Hillarys is a retailer, manufacturer and distributor of made-to-measure window coverings, with a market share of 26% and annual turnover of £200 million. The company employs 1,350 people and manufactures 32,000 bespoke products every week, which it sells through a nationwide network of 1,000 sales advisors, as well as online and through stores.
Moving to Business Suite
Hillarys moved to Business Suite on Hana in August 2015, when SAP’s S/4 Hana flagship ERP sysem had been announced, but was still in its infancy as a full suite optimised for Hana – and therefore unsuitable for other rival databases.

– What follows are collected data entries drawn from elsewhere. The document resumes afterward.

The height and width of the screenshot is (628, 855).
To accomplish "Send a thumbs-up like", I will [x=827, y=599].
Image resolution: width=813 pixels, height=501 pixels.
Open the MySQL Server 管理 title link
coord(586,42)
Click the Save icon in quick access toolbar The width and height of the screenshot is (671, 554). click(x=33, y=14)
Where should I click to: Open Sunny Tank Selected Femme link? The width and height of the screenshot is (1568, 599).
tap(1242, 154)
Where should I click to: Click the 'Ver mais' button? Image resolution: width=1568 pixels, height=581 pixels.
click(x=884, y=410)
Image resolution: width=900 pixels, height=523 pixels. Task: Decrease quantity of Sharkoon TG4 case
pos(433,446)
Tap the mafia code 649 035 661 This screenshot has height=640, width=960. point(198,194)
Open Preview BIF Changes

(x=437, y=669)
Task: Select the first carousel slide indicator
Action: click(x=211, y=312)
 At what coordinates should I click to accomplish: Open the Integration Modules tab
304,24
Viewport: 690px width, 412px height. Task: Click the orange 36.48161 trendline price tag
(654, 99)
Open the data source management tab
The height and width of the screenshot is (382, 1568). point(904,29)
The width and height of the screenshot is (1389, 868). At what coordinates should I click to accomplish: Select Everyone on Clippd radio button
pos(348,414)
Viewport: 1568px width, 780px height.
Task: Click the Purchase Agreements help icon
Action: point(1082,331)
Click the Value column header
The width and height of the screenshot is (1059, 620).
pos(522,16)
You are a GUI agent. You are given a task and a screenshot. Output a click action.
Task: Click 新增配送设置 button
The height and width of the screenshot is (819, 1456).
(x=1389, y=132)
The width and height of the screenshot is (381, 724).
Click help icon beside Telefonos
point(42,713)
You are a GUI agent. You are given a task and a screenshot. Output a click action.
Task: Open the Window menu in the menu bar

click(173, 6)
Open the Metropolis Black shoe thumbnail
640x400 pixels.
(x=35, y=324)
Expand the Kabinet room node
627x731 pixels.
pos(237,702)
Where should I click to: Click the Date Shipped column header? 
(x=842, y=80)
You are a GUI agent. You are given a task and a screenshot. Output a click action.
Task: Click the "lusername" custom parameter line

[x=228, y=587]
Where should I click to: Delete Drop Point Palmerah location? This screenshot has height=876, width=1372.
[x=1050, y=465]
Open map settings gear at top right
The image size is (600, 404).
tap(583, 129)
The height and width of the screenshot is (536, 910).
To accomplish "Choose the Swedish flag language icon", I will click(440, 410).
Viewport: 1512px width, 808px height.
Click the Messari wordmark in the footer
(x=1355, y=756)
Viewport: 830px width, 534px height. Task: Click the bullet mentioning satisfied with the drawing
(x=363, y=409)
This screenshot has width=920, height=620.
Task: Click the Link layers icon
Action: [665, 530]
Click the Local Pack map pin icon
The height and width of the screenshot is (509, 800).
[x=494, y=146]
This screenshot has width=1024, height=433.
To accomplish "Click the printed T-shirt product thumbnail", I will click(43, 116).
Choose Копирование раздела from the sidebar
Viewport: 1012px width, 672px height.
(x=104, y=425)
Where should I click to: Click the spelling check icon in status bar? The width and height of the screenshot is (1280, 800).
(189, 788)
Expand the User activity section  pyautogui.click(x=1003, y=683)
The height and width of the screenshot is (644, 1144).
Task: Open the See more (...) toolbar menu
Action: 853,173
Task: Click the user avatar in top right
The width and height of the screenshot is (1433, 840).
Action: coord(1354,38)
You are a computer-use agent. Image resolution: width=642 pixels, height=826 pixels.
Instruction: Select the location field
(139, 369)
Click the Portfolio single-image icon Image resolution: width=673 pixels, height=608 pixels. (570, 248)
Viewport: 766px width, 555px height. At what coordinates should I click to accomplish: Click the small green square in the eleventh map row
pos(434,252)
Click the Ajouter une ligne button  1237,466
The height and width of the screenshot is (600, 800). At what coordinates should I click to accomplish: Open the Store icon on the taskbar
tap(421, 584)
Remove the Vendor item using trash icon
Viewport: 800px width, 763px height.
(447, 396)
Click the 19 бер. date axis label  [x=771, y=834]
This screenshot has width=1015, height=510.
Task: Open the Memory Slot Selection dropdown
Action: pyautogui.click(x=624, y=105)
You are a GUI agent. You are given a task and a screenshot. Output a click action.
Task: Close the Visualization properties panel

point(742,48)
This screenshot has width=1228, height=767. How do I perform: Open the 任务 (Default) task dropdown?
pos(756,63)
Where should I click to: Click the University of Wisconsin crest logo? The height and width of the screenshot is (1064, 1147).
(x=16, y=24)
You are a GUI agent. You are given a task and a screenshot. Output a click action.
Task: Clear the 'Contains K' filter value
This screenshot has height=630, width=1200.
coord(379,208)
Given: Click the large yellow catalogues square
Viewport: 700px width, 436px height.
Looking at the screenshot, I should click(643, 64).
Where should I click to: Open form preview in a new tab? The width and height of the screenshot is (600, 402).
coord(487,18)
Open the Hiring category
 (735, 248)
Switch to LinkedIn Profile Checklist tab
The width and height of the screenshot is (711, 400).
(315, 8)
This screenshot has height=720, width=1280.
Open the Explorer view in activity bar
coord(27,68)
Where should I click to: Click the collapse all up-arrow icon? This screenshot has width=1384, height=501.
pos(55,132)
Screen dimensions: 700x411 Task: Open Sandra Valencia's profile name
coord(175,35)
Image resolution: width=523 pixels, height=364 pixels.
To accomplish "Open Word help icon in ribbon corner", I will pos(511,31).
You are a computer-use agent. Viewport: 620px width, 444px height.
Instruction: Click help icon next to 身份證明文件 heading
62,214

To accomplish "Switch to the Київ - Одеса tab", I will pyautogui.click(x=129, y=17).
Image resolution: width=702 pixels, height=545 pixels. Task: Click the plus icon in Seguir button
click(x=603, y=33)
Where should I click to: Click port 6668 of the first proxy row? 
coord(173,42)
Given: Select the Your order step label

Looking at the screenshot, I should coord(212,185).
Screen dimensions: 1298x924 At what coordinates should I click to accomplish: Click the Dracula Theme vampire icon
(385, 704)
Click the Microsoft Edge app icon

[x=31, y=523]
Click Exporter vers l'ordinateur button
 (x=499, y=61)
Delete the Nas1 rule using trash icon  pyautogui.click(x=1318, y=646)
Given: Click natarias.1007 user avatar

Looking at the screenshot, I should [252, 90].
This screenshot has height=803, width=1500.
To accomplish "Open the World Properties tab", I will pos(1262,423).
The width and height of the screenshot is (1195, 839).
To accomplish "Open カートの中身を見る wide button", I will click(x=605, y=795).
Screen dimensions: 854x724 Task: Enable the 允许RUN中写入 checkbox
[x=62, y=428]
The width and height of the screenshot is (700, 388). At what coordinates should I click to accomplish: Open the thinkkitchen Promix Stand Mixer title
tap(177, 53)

“Moving to SAP S/4 Hana meant that we needed to upgrade the rest of our IT infrastructure and move to an operating system certified for the in-memory platform. We wanted a more modern platform that would also give us more flexibility around hardware platform choice—without sacrificing the bullet-proof reliability that we’d been used to.”
Hillarys decided to move to an open-source operating system to support [what has become] S/4 Hana. They evaluated Red Hat, too, but selected SUSE Linux Enterprise Server for SAP Applications.
“We felt that it offered clear strategic advantages in terms of the strong relationship between SUSE and SAP,” said Bond. SAP’s own S/4 Hana system also runs on SUSE.
The SUSE system management tools were a factor in the technology choice. “Once you’ve got a system performing as fast as Hana, tuning becomes important. As the system changes over time, you need to monitor and optimise it as your business changes,” said Bond.
It was announced in July that Hillarys is to be acquired by Hunter Douglas, a Netherlands-based windows covering company that is also an SAP customer. The Competition and Markets Authority (CMA) is currently investigating the acquisition, as reported the newspaper local to Hillarys, the Nottingham Post. The business continues to be run separately in the meantime.